[[ RECORDS TO PROCESS open ]]
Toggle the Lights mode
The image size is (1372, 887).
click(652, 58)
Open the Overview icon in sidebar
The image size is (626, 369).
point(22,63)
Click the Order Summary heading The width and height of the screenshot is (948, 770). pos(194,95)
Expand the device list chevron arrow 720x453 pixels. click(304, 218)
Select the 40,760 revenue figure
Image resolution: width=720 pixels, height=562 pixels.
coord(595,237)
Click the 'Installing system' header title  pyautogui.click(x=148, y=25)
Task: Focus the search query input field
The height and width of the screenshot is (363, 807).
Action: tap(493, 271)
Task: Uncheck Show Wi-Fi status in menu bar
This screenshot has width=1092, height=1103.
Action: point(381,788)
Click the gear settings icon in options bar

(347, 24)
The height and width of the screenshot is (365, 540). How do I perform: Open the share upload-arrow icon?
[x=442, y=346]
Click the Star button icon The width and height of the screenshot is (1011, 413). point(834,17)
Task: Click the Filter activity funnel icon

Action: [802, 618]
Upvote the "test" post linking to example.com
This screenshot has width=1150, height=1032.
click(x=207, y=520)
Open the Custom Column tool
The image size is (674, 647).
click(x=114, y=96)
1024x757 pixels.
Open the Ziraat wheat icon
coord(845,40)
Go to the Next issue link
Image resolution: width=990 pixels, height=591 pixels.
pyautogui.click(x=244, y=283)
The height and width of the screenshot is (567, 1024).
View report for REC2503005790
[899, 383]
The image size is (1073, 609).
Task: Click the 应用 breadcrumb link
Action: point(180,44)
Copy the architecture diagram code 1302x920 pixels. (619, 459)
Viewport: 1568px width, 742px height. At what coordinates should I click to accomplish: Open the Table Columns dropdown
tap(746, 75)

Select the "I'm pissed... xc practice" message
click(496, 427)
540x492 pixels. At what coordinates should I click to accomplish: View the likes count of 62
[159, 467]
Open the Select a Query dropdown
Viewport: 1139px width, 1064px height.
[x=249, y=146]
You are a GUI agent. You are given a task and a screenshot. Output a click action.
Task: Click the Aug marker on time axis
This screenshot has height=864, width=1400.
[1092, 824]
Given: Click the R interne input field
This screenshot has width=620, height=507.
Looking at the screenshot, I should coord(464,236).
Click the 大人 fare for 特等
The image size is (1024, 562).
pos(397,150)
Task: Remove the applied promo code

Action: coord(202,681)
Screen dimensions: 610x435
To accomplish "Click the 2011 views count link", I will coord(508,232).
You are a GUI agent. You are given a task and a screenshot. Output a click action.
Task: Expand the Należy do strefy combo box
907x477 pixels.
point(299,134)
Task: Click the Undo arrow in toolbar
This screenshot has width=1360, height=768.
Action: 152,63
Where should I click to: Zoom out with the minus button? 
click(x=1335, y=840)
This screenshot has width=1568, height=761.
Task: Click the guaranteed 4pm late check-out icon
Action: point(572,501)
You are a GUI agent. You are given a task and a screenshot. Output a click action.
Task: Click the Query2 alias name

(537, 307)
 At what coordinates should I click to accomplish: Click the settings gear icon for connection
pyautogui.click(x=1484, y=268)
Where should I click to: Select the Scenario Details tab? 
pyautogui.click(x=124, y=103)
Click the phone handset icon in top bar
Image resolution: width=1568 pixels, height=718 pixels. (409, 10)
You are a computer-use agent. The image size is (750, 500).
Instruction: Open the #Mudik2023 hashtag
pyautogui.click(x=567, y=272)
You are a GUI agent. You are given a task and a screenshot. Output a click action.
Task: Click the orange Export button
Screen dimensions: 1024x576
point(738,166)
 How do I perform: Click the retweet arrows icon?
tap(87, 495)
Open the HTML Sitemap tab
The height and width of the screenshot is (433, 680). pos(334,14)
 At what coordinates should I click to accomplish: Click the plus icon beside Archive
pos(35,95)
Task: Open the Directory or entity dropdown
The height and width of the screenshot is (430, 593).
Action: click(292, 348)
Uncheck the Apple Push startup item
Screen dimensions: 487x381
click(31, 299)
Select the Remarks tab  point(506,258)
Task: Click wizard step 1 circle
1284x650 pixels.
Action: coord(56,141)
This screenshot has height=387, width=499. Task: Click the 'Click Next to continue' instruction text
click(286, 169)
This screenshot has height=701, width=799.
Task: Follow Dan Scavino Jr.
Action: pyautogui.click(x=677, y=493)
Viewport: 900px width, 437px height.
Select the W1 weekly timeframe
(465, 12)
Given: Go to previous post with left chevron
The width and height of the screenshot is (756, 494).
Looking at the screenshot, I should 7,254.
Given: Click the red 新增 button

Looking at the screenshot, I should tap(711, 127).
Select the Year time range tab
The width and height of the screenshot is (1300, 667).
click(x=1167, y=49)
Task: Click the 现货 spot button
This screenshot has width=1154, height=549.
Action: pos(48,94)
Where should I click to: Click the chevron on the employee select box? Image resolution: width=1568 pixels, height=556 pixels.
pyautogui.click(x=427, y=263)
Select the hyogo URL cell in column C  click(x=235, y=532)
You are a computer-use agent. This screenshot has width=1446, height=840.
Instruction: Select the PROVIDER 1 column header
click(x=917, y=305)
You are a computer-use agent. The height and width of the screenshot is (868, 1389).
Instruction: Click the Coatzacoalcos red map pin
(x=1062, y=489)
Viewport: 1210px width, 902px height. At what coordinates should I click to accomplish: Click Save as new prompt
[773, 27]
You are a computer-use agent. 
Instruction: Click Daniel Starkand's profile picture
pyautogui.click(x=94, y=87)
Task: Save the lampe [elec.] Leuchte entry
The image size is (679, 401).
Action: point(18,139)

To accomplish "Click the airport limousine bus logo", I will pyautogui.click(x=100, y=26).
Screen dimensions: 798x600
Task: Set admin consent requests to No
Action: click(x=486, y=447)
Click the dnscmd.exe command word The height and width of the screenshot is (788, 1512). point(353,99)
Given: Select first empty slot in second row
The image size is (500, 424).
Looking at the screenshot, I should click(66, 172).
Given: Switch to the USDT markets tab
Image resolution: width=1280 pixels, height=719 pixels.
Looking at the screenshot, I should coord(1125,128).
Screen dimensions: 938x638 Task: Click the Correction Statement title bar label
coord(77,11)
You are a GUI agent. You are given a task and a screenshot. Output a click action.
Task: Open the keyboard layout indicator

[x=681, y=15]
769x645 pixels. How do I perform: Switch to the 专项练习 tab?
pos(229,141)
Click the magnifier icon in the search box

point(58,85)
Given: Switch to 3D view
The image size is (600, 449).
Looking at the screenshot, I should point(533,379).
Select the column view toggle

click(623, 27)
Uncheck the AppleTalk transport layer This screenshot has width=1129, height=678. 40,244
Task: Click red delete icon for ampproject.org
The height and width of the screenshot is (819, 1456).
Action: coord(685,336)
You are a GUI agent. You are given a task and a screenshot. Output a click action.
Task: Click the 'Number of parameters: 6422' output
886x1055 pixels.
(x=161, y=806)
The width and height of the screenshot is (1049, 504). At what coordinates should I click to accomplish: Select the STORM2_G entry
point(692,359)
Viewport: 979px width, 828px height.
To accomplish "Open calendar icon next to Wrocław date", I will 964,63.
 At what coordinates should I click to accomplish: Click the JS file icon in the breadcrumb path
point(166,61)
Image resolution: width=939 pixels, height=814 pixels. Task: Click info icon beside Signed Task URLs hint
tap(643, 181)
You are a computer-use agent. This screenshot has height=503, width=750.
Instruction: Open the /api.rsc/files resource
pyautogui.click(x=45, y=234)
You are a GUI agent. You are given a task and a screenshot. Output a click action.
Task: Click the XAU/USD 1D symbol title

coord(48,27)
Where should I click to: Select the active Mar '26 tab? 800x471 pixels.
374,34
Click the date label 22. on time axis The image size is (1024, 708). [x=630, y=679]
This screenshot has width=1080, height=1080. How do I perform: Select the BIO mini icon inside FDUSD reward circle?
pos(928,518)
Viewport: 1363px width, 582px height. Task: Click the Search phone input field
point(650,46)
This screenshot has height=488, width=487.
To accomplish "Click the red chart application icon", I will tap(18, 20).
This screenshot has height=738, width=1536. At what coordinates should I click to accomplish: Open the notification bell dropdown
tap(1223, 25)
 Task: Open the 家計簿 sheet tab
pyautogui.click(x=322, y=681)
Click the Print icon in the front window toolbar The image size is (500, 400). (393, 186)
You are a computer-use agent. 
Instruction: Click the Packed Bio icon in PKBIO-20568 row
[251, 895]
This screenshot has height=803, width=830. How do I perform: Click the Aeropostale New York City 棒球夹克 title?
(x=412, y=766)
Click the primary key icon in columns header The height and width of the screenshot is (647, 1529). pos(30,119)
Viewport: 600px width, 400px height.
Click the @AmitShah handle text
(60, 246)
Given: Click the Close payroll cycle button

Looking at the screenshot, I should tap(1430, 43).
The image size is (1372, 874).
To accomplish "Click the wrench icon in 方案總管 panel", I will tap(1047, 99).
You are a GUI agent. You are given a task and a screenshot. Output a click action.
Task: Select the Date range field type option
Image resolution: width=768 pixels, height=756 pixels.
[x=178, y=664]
[[ RECORDS TO PROCESS closed ]]
=== ACTIVITY ===
In the entries above, the lines from the one bearing "Uncheck the AppleTalk" up to and including the one bearing "Viewport: 979px width, 828px height." should be transcribed exactly; no other line is wanted.

=== RESULT OF THIS TASK ===
Uncheck the AppleTalk transport layer This screenshot has width=1129, height=678. 40,244
Task: Click red delete icon for ampproject.org
The height and width of the screenshot is (819, 1456).
Action: coord(685,336)
You are a GUI agent. You are given a task and a screenshot. Output a click action.
Task: Click the 'Number of parameters: 6422' output
886x1055 pixels.
(x=161, y=806)
The width and height of the screenshot is (1049, 504). At what coordinates should I click to accomplish: Select the STORM2_G entry
point(692,359)
Viewport: 979px width, 828px height.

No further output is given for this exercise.